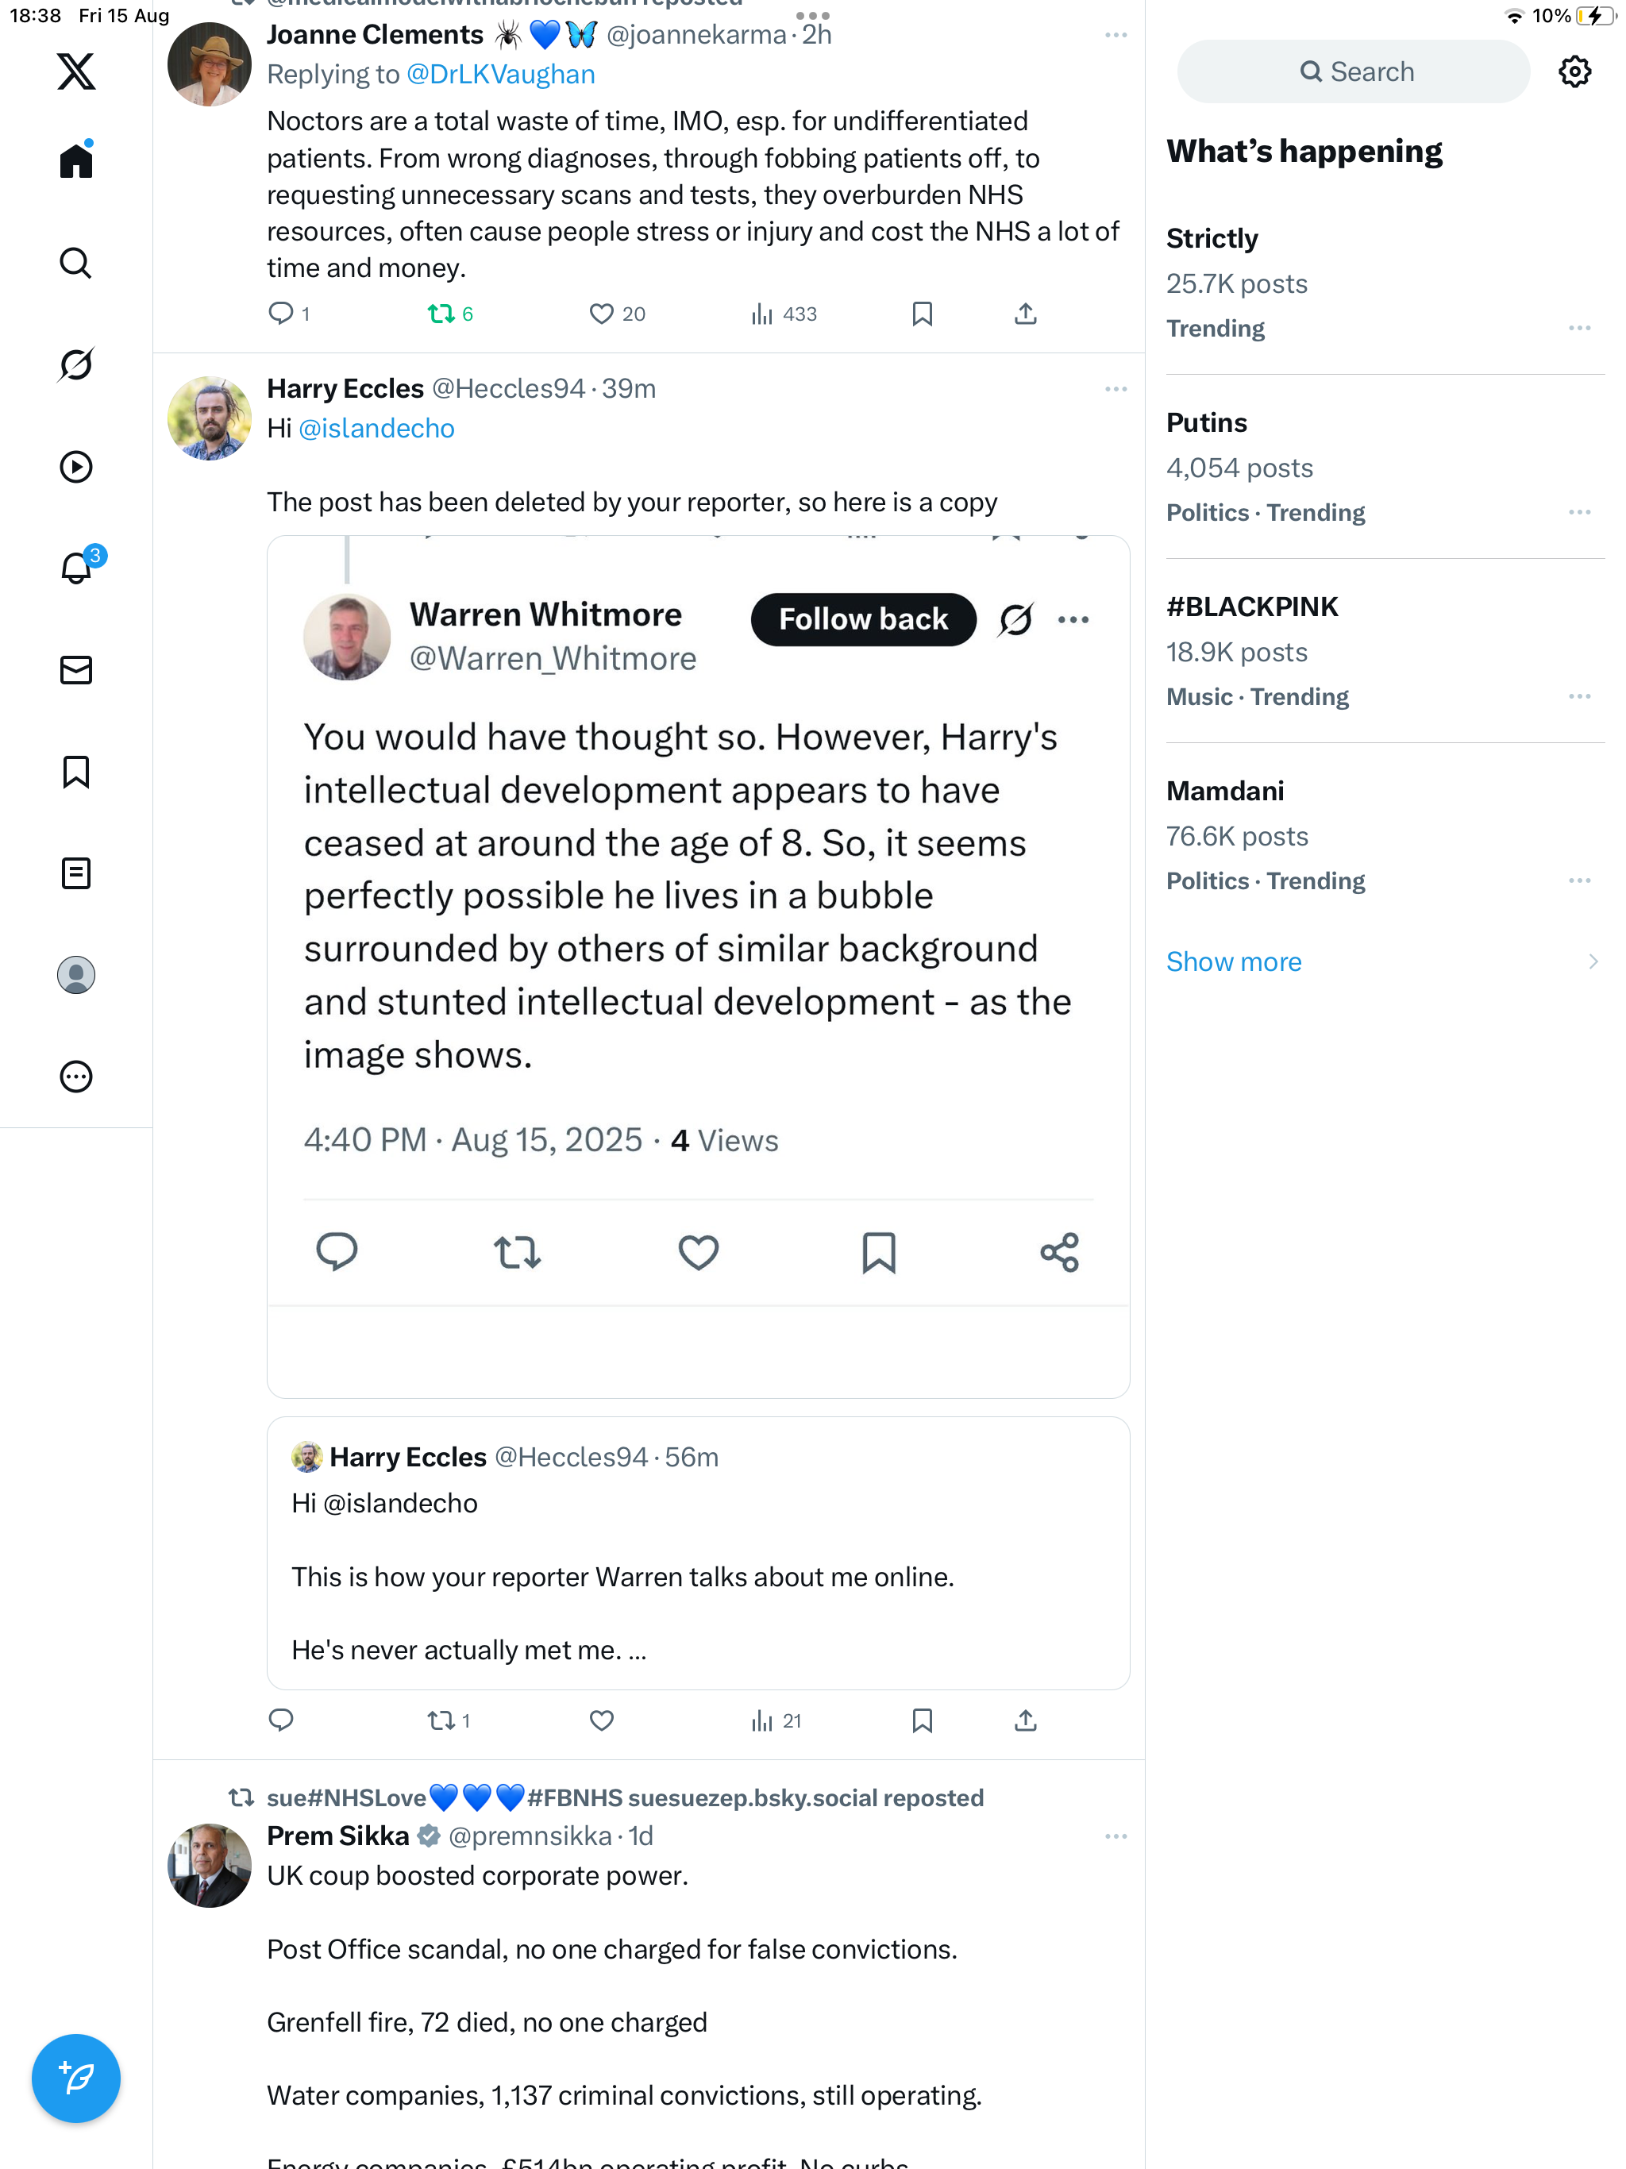
Task: Open Video tab play icon
Action: click(76, 467)
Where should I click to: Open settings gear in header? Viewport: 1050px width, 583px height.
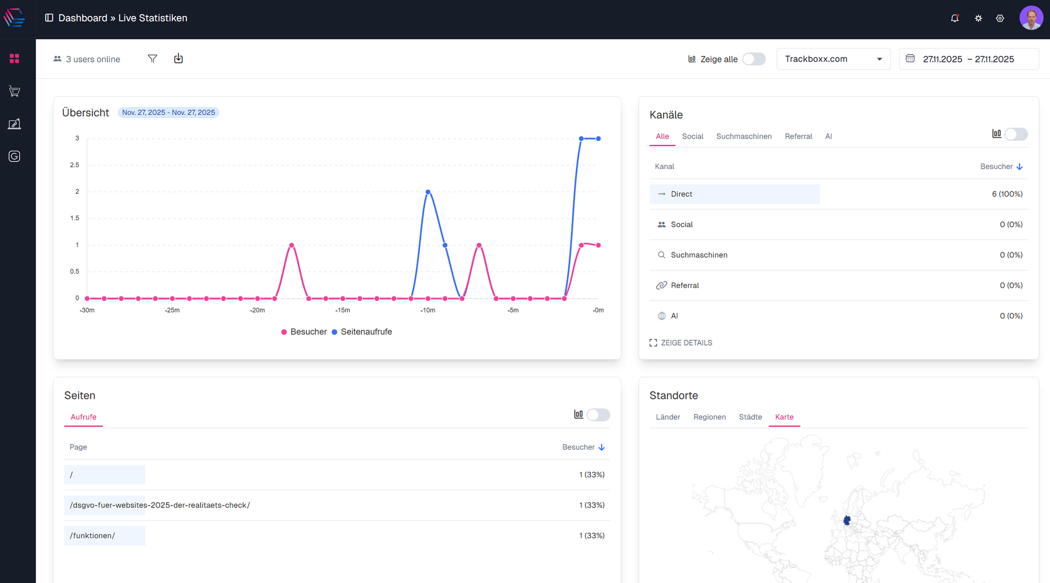(1000, 18)
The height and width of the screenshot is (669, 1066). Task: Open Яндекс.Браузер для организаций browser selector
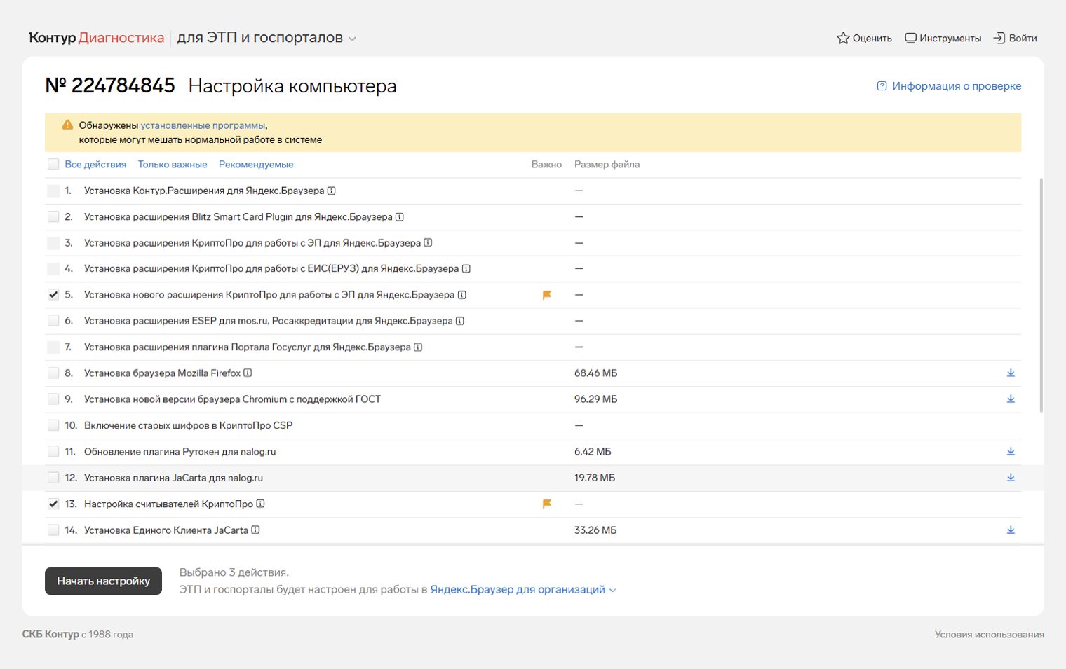(522, 590)
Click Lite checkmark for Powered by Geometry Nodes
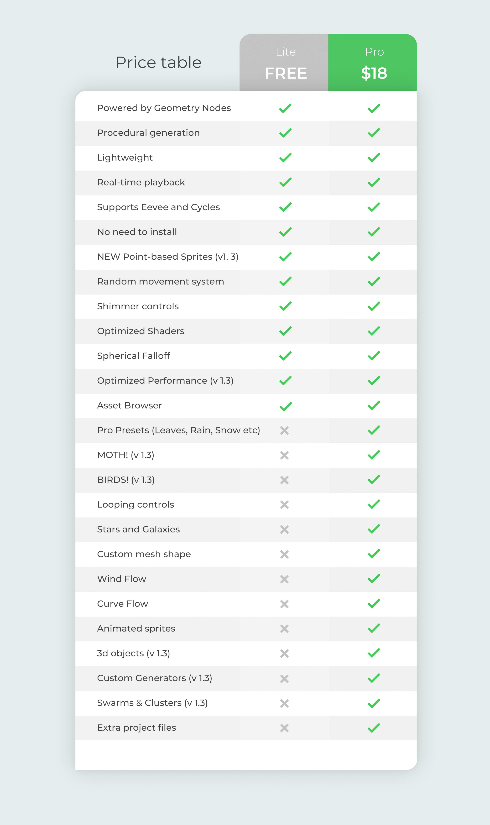490x825 pixels. pos(285,108)
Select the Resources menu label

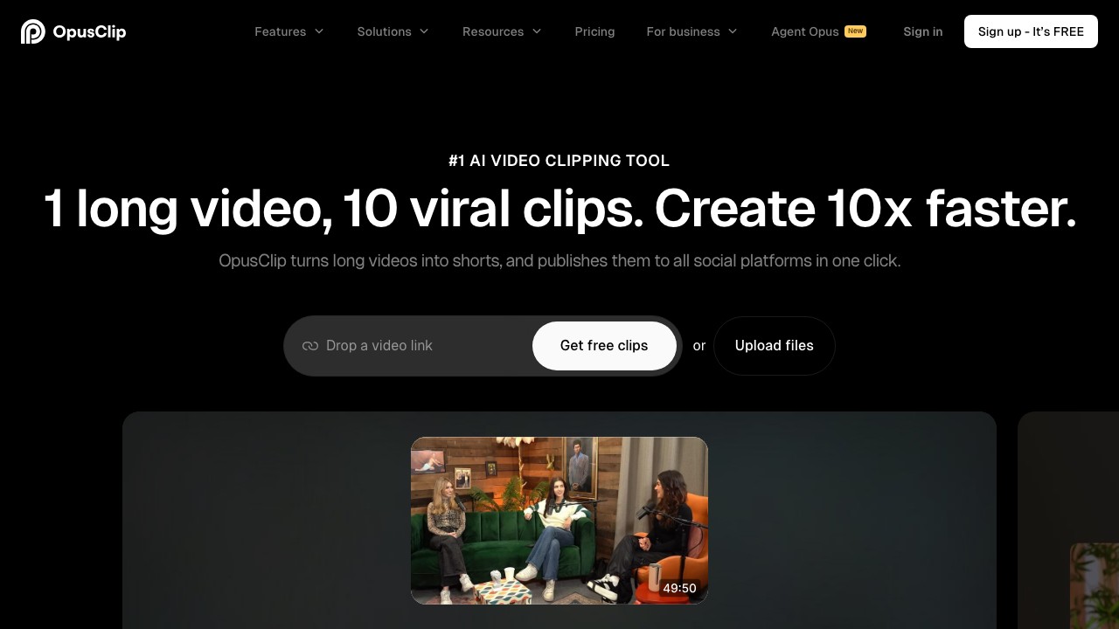point(493,31)
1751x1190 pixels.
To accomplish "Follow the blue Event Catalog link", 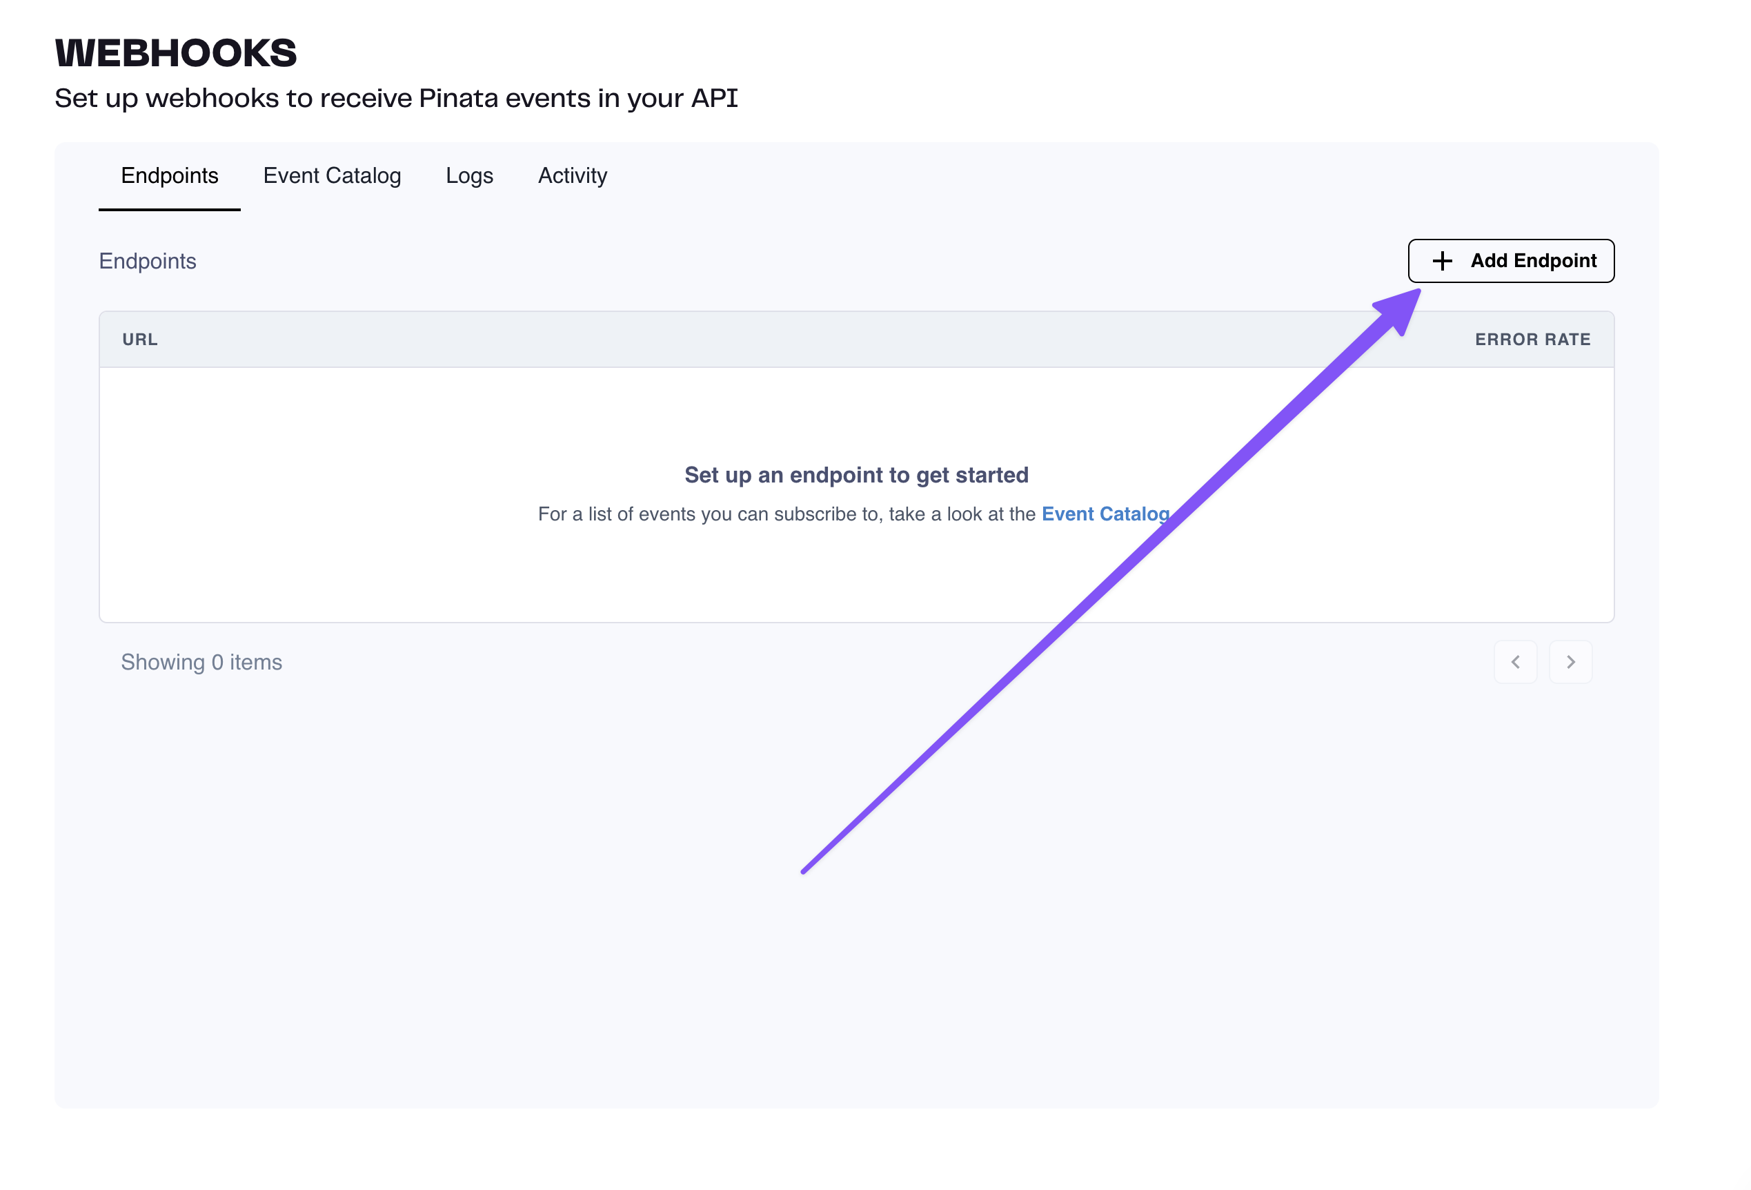I will tap(1105, 514).
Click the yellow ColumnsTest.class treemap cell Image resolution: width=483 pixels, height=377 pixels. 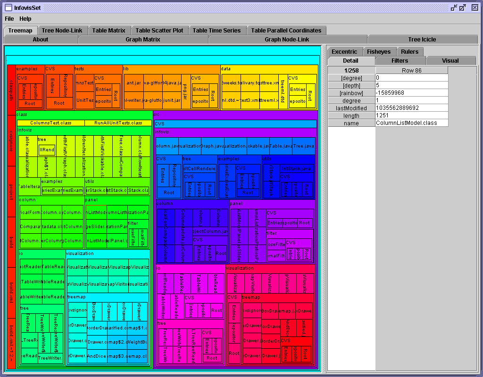[x=51, y=123]
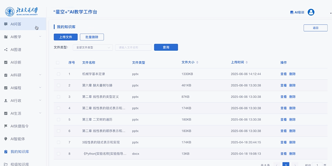Select checkbox for 第三章 二叉树的遍历
This screenshot has width=332, height=166.
58,119
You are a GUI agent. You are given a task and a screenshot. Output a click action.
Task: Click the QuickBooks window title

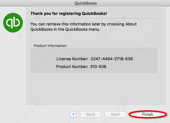tap(86, 3)
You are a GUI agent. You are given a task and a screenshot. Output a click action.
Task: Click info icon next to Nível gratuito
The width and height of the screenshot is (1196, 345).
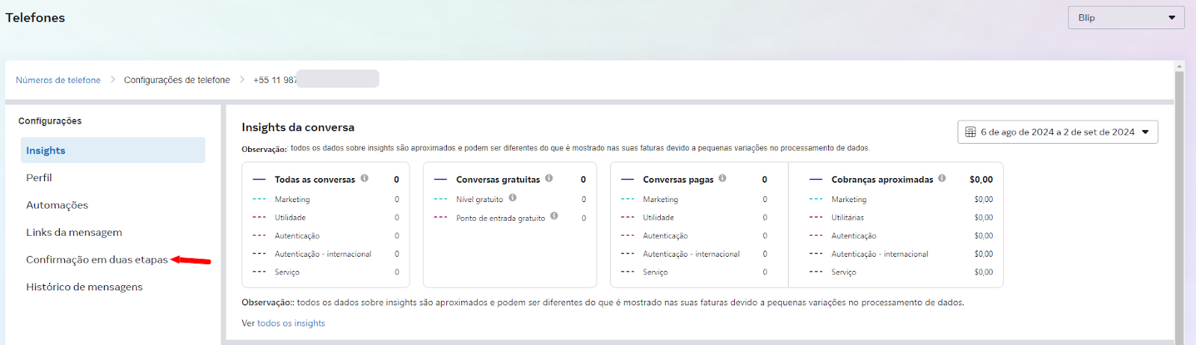[x=512, y=198]
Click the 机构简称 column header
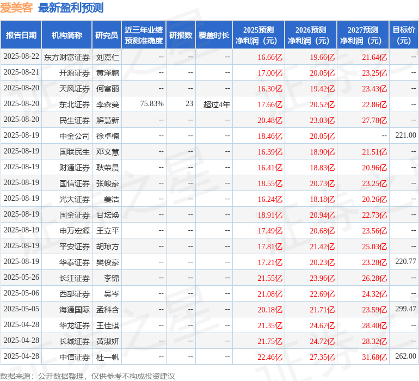Image resolution: width=419 pixels, height=381 pixels. [x=66, y=35]
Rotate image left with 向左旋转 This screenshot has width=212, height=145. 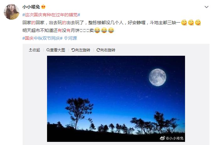[x=81, y=50]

__Work required__
Put the stretch of the records above from the line containing "The height and" through the line containing "point(493,31)" into a JSON list of strings, one string per line, omitting blank lines. Leave the pictures out of the answer.

__Solution to this exercise__
[
  "The height and width of the screenshot is (669, 1066). Task: Open Яндекс.Браузер для организаций browser selector",
  "(522, 590)",
  "Click Lite checkmark for Powered by Geometry Nodes",
  "490x825 pixels. pos(285,108)",
  "Select the Resources menu label",
  "point(493,31)"
]